When modeling, it happens that, for some problems, constraints must be logically combined. For example, assuming that $x$ is a 1-dimensional array of variables, the statement:

Sum(x) > 10 or AllDifferent(x)

enforces that the sum of values assigned to the variables of $x$ must be greater than 10, or the values assigned to $x$ variables must be all different. As another example, assuming that $i$ is an integer variable, the statement:

$i \neq -1 \Rightarrow x[i] = 1$

enforces that when the value of $i$ is different from $-1$ then the value in $x$ at index $i$ must be equal to 1.

The question is: how can we deal with such situations? The answer is multiple, as we can use:

  • meta-constraints
  • reification
  • tabling
  • reformulation

To illustrate how it works, we need first to import the library PyCSP$^3$:

from pycsp3 import *

Using Meta-Constraints

In PyCSP$^3$, some functions have been specifically introduced to build meta-constraints: And(), Or(), Not(), Xor(), IfThen(), IfThenElse() and Iff(). It is important to note that the first letter of these function names is uppercase.

As an illustration, we show how to capture the previous equations with meta-constraints. We start by introducing an array of variables $x$ and a stand-alone variable $i$.

x = VarArray(size=4, dom=range(4))
i = Var(range(-1, 4))

We post the two meta-constraints:

satisfy(
   Or(Sum(x) > 10, AllDifferent(x)),
   IfThen(i != -1, x[i] == 1)
);

We can display the internal representation of the two posted meta-constraints; this way, although a little bit technical, we can see that the meta-constraints are present (and not decomposed). Note that ‘gt’, ‘ne’ and ‘eq’ stands for ‘strictly greater than’, ‘not equal to’ and ‘equal to’.

print(posted())
or(sum(list:[x[0], x[1], x[2], x[3]], condition:(gt,10)),allDifferent(list:[x[0], x[1], x[2], x[3]]))
ifThen(intension(function:ne(i,-1)),element(list:[x[0], x[1], x[2], x[3]], index:i, condition:(eq,1)))

As you can see, with meta-constraints, we can stay very close to the original (formal) formulation. Unfortunately, there is a price to pay: the generated instances are no more in the perimeter of XCSP$^3$-core (and consequently, it is not obvious to find an appropriate constraint solver to read such instances). Of course, in the future, some additional tools could be developed to offer the user the possibility of reformulating XCSP$^3$ instances (and possibly, the perimeter of XCSP$^3$-core could be slightly extended). Meanwhile, the solutions presented below should be chosen in priority.

## Tasks to perform
**A.** Translate this sentence from the extract on combining constraints into Spanish: "It is important to note that the first letter of these function names is uppercase."
**B.** Condense the paragraph beginning "As you can see, with meta-constraints" from the extract on combining constraints into a short bulleted list that keeps its main facts.
**C.** Carry on the extract on logically combining constraints from the point where it stops.

## Material shown
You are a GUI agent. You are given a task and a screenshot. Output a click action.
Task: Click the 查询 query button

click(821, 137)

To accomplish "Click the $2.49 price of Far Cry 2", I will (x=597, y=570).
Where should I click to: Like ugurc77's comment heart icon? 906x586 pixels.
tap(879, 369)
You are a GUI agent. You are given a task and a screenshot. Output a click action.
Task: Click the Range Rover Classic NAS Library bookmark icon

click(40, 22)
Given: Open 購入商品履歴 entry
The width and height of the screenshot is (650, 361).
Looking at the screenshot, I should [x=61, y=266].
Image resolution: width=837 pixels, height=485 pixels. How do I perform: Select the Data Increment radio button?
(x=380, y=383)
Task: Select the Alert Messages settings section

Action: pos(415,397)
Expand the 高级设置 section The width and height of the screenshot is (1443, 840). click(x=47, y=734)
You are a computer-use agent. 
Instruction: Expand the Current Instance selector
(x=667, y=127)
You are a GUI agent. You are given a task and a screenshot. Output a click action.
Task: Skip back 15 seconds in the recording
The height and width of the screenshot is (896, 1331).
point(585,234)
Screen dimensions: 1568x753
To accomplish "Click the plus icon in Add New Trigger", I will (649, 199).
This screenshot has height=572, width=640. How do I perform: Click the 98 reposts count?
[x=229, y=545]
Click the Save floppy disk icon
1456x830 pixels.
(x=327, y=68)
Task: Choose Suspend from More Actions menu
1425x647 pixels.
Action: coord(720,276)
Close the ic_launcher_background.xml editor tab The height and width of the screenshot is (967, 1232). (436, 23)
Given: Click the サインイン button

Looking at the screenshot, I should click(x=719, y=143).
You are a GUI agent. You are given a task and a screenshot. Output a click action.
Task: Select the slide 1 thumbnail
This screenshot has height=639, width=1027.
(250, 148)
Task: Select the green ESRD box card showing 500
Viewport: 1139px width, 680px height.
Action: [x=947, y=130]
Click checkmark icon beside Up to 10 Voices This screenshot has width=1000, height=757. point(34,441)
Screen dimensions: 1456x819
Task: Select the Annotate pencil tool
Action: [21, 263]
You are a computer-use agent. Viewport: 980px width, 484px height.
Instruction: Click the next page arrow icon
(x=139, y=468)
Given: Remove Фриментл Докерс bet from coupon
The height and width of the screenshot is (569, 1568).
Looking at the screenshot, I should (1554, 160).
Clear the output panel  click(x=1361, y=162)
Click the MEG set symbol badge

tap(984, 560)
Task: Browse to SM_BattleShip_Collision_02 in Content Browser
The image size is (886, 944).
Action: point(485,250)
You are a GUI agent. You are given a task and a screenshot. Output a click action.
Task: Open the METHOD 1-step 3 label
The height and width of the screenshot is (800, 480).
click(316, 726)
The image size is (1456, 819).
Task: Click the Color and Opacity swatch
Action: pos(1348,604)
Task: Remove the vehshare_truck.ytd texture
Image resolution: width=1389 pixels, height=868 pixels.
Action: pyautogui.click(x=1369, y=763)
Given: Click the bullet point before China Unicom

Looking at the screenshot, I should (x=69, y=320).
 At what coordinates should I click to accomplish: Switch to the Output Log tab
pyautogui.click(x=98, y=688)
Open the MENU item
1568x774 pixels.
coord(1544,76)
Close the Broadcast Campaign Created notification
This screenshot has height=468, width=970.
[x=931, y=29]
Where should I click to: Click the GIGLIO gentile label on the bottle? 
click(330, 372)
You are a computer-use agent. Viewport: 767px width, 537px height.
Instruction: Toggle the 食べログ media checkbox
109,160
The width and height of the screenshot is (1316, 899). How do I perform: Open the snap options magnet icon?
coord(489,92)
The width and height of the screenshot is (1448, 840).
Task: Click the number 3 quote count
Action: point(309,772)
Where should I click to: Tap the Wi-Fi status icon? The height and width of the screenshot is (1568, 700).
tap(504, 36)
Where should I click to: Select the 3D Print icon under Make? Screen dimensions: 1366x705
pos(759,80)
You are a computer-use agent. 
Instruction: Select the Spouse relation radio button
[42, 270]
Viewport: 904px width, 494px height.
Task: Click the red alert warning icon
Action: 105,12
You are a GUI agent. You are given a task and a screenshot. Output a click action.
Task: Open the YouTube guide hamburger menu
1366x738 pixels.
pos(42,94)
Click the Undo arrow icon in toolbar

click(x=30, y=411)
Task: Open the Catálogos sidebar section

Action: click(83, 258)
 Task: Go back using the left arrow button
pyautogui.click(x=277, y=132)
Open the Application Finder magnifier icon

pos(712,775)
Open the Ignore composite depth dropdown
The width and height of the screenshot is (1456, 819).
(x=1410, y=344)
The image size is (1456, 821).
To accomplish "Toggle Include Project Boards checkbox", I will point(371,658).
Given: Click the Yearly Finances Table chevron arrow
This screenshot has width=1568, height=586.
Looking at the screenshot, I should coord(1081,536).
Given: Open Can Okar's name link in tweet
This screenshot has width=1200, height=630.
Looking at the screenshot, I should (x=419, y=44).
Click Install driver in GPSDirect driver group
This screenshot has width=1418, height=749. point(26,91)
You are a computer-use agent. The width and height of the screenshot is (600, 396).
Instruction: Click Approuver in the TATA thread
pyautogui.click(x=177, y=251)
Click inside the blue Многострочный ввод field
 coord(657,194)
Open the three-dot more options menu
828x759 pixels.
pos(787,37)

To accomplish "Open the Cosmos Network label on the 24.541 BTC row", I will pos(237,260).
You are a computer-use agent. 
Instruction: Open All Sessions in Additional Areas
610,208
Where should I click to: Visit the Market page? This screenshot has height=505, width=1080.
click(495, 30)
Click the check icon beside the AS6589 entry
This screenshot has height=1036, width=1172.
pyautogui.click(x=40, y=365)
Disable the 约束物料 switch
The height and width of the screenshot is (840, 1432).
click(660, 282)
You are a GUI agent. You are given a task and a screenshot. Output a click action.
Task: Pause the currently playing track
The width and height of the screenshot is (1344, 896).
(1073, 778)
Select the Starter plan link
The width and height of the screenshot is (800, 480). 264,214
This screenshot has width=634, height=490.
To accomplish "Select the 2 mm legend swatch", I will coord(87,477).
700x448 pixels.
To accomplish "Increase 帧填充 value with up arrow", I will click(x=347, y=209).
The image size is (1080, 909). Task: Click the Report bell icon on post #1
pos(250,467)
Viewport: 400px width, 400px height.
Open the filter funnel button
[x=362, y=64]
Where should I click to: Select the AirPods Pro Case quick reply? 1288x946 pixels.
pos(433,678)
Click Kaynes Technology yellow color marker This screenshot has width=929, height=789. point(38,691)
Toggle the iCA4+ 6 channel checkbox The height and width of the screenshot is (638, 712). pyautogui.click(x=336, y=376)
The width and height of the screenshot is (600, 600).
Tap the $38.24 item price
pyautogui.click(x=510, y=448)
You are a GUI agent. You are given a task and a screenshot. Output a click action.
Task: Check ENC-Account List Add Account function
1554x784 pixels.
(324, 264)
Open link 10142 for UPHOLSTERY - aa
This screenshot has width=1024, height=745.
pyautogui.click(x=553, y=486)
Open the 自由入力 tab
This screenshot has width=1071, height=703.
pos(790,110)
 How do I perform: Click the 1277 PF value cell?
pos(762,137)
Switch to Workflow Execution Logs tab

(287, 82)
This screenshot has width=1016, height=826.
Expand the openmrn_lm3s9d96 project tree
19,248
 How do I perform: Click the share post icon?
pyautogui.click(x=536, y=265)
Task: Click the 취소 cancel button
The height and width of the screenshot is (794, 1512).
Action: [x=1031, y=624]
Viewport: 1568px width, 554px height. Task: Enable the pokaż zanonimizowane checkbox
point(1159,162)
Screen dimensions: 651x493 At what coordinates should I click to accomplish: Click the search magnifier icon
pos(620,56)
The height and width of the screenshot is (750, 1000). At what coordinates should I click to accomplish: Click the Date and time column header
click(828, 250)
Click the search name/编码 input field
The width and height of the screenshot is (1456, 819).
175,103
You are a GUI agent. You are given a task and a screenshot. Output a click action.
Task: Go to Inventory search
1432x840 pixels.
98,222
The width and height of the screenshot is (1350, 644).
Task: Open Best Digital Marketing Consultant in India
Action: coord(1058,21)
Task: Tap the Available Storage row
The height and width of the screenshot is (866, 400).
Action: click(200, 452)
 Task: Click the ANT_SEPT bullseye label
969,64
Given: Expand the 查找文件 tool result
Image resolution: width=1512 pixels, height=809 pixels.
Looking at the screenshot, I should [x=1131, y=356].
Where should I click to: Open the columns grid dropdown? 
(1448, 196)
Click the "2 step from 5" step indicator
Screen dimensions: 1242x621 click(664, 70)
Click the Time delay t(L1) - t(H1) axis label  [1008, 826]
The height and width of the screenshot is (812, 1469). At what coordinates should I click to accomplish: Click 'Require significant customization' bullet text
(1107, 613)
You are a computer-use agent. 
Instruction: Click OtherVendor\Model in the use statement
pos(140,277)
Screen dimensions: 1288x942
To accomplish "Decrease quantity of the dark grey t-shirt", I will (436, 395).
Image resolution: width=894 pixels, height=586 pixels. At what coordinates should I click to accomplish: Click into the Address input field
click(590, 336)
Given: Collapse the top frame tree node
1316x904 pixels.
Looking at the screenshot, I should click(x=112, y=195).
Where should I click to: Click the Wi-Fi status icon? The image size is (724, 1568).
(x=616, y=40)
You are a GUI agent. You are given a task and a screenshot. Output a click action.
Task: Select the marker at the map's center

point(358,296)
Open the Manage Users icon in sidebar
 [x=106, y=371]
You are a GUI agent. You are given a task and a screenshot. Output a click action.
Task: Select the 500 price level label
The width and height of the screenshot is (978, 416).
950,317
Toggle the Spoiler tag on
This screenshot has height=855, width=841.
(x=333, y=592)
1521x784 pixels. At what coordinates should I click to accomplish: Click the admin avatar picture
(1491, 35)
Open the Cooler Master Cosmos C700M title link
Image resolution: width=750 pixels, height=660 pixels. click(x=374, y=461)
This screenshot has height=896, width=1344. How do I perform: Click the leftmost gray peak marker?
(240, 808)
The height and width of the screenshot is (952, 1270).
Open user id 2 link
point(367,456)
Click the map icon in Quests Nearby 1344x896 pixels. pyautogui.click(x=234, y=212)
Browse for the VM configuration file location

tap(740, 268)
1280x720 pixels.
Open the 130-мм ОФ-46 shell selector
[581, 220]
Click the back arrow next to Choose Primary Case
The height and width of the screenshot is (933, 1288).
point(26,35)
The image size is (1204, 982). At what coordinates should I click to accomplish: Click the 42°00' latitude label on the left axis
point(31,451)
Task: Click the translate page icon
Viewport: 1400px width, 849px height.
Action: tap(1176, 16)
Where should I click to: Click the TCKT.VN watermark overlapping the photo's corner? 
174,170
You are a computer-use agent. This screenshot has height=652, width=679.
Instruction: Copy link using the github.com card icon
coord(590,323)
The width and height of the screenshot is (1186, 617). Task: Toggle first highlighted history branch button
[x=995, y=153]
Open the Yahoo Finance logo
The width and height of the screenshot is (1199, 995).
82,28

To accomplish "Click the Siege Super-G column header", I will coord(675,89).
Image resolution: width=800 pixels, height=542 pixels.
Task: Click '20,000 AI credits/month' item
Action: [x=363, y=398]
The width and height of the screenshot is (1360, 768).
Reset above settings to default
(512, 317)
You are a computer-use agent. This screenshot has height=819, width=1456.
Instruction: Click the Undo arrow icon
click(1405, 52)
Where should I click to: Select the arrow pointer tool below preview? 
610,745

## The results
**A.** Es importante señalar que la primera letra de los nombres de estas funciones está en mayúscula.

**B.**
- Meta-constraints let the model stay very close to the original formal formulation.
- The cost is that the generated instances fall outside the perimeter of XCSP$^3$-core, so finding a suitable solver to read them is not obvious.
- Future tools might let users reformulate XCSP$^3$ instances, and the XCSP$^3$-core perimeter might be slightly extended.
- For now, the solutions presented after meta-constraints should be preferred.

**C.**
Using Reification

Reification is the fact of representing the satisfaction value of certain constraints by means of Boolean variables. Reifying a constraint $c$ requires the introduction of an associated variable $b$ while considering the logical equivalence $b \Leftrightarrow c$. The two equations given earlier could be transformed by reifying three constraints, as follows:

$b_1 \Leftrightarrow \mathtt{Sum}(x) > 10$
$b_2 \Leftrightarrow \mathtt{AllDifferent}(x)$
$b_1 \lor b_2$

$b_3 \Leftrightarrow x[i] = 1$
$i \neq -1 \Rightarrow b_3$

Currently, there is no PyCSP$^3$ function (or mechanism) to deal with reification, although this is possible in XCSP$^3$. The main reason is that when reification is involved, XCSP$^3$ instances are no more in the perimeter of XCSP$^3$-core (and consequently, it is not obvious to find an appropriate constraint solver to read such instances). Actually, reification is outside the scope of XCSP$^3$-core because it complexifies the task of constraint solvers. Even if this restriction could be relaxed in the future (e.g., half reification), for the moment, we are not aware of any situation (based on our experience of modeling around 200 problems) that cannot be (efficiently) handled with the solutions presented below.

Using Tabling

In this section, we claim modeling with tables can be relevant to logically combine involved constraints.

First, let us recall that table constraints are important in constraint programming because

  • they are easily handled by end-users of constraint systems,
  • they can be perceived as a universal modeling mechanism since any constraint can theoretically be expressed in tabular form (although this may lead to time/space explosion),
  • sometimes, they happen to be simple and natural choices for dealing with tricky situations: this is the case when no adequate (global) constraint exists or when a logical combination of (small) constraints must be represented as a unique table constraint for efficiency reasons.

If ever needed, another argument showing the importance of universal structures like tables, and also diagrams, is the rising of (automatic) tabling techniques, i.e., the process of converting sub-problems into tables, by hand, using heuristics or by annotations.

The problems Amaze and Layout are two nice illustrations of the interest of tabling, the fact of reperesenting subsets of constraints by table constraints.

Using Reformulation

Earlier, we have seen that meta-constraint operators can be applied by calling specific PyCSP$^3$ functions And(), Or(), … But, what about using the classical Python operators ‘|’, ‘&’ and ‘~’? These operators, which are redefined in PyCSP$^3$, can be used to build constraints Intension, but also more complex forms obtained by logically combining (global) constraints.

We start by discarding all posted constraints:

unpost(ALL)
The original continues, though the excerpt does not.